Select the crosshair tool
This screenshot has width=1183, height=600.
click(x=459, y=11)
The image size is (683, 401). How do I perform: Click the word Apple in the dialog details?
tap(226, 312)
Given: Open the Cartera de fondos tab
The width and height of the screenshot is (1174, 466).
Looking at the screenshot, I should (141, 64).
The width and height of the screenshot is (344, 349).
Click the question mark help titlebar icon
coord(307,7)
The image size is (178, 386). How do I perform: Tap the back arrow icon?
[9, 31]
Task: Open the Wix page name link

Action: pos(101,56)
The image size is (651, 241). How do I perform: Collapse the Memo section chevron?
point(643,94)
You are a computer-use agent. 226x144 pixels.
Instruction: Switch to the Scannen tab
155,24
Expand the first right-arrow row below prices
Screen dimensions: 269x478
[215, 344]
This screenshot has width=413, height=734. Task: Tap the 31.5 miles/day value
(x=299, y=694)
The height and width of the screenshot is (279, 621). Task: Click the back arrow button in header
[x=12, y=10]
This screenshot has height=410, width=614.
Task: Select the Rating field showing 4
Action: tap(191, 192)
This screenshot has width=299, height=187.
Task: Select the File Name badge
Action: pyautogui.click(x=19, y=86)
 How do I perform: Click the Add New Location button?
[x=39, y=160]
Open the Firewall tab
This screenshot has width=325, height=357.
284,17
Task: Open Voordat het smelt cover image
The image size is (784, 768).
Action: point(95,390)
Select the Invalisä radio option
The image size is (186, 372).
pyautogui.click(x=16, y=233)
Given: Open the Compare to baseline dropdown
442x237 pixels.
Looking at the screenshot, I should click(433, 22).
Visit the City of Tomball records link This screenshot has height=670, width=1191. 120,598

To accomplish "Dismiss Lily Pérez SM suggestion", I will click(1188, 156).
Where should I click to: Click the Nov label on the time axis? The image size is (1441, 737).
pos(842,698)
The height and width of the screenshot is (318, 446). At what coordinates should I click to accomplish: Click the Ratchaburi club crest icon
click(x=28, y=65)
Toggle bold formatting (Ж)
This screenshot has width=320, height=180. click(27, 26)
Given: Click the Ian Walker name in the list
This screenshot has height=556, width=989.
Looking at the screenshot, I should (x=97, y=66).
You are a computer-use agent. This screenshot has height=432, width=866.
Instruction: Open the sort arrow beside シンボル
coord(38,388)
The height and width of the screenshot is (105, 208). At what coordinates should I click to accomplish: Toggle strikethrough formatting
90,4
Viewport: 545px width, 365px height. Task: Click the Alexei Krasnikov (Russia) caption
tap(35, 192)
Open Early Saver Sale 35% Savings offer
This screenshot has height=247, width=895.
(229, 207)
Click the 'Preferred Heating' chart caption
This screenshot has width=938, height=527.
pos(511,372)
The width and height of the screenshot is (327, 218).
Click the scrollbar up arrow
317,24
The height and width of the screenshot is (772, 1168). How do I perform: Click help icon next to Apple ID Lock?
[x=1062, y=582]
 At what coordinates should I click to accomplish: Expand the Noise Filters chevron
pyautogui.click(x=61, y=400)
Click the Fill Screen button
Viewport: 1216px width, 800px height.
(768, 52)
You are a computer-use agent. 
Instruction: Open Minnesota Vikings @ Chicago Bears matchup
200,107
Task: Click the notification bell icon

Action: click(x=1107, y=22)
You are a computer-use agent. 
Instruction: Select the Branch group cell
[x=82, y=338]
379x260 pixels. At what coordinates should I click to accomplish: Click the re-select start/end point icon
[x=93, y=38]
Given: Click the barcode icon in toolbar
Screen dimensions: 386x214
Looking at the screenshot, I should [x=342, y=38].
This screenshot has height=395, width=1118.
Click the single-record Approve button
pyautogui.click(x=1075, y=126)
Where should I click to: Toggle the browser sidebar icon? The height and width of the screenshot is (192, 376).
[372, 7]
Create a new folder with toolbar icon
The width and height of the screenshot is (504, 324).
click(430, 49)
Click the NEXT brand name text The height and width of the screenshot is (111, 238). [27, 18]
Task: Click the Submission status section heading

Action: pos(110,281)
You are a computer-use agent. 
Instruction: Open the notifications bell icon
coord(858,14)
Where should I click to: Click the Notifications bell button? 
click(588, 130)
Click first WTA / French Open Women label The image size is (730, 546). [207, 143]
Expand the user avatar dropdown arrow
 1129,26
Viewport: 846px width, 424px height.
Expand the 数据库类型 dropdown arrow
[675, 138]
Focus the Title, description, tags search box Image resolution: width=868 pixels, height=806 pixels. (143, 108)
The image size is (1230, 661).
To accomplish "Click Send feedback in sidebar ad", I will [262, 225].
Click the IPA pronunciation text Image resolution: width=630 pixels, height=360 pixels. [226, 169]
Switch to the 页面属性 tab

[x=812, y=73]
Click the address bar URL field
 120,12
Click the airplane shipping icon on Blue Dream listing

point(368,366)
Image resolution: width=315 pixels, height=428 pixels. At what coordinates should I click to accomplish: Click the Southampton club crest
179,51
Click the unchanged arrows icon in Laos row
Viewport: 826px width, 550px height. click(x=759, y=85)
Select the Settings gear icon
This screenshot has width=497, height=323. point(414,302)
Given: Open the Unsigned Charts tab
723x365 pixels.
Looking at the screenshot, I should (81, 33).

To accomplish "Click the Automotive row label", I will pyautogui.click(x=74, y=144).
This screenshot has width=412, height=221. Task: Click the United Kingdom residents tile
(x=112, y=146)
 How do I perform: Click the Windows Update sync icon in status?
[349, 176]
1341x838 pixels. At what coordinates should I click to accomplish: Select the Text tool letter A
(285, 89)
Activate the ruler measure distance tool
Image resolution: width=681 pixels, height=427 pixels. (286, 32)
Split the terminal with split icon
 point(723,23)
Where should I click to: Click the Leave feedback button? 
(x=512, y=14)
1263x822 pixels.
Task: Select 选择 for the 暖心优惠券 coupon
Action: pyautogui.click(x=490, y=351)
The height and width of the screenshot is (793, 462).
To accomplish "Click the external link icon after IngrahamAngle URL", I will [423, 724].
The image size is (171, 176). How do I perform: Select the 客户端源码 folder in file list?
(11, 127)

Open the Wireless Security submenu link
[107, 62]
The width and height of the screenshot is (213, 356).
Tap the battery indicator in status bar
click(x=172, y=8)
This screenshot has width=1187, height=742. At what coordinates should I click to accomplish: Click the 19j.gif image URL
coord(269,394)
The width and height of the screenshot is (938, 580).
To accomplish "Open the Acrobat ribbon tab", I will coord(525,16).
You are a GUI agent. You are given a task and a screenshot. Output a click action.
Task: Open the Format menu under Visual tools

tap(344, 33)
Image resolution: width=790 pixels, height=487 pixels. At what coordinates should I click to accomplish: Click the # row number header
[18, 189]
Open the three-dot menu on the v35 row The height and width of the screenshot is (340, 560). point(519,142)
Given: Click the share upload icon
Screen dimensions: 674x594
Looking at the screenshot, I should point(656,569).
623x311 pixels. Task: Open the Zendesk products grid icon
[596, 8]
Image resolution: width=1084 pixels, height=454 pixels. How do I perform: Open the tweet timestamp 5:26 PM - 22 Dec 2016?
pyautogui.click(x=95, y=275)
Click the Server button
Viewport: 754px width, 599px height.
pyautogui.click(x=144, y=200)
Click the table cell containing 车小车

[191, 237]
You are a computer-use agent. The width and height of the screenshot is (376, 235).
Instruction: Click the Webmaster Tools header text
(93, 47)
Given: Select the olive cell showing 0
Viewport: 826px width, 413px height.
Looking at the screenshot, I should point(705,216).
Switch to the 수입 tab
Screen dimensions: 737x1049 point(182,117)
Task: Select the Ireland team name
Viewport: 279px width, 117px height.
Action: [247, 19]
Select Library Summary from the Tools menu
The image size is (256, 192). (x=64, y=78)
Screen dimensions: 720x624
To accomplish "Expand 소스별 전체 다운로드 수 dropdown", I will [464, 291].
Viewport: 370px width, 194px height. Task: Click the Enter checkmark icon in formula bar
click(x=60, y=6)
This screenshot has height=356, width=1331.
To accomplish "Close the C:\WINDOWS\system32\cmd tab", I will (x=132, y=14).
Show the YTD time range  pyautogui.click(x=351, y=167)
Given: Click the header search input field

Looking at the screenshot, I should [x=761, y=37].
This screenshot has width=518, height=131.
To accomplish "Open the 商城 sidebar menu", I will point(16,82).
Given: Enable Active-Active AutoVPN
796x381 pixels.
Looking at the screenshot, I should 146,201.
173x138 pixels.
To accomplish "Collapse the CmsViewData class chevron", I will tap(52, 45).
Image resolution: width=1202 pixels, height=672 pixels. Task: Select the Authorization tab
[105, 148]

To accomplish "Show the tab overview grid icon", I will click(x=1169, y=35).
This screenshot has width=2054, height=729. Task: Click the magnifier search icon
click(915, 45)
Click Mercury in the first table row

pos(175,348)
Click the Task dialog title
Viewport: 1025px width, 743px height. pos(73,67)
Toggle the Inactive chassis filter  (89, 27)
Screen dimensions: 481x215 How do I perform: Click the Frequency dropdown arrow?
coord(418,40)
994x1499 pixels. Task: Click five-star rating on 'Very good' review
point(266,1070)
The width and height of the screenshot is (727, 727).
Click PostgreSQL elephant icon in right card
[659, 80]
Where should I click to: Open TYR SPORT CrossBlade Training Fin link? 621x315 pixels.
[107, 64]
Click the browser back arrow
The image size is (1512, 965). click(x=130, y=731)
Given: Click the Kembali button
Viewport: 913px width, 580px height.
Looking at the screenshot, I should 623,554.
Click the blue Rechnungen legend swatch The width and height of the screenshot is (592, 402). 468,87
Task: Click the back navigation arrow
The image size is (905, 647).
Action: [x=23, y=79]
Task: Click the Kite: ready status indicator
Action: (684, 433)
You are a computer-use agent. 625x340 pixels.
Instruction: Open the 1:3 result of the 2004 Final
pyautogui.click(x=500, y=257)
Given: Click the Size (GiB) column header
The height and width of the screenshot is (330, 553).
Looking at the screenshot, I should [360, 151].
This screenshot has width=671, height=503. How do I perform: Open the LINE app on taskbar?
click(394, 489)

## [Activity]
Exactly as written, please reproduce the lines from the first line of the data to the line containing "Given: Open the Cartera de fondos tab", inclusive, and nothing else.

## [Written response]
Select the crosshair tool
This screenshot has width=1183, height=600.
click(x=459, y=11)
The image size is (683, 401). How do I perform: Click the word Apple in the dialog details?
tap(226, 312)
Given: Open the Cartera de fondos tab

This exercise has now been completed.